Data powers today’s digital economy and 2.5 quintillion (25 followed by 17 zeros) bytes of it is
created every day. A lot of this is collected and stored by companies but they process and analyse a mere 20-25% of it. The balance remains stored in the dark recesses of a company’s system, unused, its vast potential unrealised.
So, say, a large electronics retailer deals with a dozen vendors for its products. A lot of the discussions between its procurement department and the vendors happen over email, with considerable haggling before contracts are signed.
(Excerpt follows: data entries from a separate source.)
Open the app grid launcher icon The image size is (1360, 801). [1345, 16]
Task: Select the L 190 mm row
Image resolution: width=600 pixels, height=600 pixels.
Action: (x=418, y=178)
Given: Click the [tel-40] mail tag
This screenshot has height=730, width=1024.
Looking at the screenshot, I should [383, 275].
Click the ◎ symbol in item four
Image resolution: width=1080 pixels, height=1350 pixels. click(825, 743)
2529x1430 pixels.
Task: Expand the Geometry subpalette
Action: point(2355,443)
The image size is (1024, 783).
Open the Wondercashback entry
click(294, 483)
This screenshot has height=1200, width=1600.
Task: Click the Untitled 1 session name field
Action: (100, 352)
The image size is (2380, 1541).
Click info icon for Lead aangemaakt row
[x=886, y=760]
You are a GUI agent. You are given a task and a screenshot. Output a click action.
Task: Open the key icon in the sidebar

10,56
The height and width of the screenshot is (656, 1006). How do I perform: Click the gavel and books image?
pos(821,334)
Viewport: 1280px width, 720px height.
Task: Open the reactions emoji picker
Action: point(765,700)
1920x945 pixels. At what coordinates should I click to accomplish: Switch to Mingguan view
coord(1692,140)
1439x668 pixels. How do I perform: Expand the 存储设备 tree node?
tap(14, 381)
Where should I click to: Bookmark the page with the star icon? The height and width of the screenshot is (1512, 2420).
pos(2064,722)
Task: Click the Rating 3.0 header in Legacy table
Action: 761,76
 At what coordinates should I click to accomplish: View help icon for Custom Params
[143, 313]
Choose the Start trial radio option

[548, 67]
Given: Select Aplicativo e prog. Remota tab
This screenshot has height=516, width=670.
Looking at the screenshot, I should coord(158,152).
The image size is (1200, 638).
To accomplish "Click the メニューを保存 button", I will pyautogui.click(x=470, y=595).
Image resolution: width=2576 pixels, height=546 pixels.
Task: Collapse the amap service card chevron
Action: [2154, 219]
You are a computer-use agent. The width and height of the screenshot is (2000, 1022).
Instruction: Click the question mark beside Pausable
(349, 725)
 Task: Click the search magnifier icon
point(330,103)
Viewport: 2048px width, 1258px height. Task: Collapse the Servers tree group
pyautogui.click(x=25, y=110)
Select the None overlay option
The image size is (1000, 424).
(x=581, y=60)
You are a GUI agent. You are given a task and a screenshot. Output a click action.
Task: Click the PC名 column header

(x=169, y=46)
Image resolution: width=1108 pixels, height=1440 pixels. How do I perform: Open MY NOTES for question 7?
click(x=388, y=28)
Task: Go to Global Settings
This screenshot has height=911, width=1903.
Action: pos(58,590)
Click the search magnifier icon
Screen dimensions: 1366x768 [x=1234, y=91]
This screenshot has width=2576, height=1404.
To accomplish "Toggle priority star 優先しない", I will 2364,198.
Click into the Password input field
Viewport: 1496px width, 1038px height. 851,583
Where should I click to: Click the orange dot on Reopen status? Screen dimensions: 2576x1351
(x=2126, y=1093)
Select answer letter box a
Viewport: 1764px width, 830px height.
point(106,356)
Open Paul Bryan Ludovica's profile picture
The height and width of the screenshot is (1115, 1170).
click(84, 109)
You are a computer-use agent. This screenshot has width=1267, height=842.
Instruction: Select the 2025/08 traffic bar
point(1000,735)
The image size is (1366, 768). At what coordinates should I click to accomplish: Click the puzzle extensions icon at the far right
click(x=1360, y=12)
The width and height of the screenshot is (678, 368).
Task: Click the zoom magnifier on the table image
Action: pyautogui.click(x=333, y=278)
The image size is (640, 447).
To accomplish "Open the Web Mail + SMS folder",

For a large retailer, it is easy for a lot of details such as offers and prices to get lost in these conversations, masking potential revenue-generating leads.
As the size of the procurements increases and the product lineup expands, potential revenue losses, too, could balloon due to the very nature of the conversations — involving trillions of bytes of untapped data. Or what’s known in the analytics industry as dark data, essentially unstructured data that companies gather through various systems and sources, both internal and external, but are not analysed. Common examples of unstructured data include emails, log files, presentations and contracts etc.
According to an
IBM report, nearly four-fifths of all available data is dark to most companies and is expected to rise to 93% by 2020. Some other estimates quote the number to be lower at 65%, but even then the amount of dark data that lie among organisations is huge.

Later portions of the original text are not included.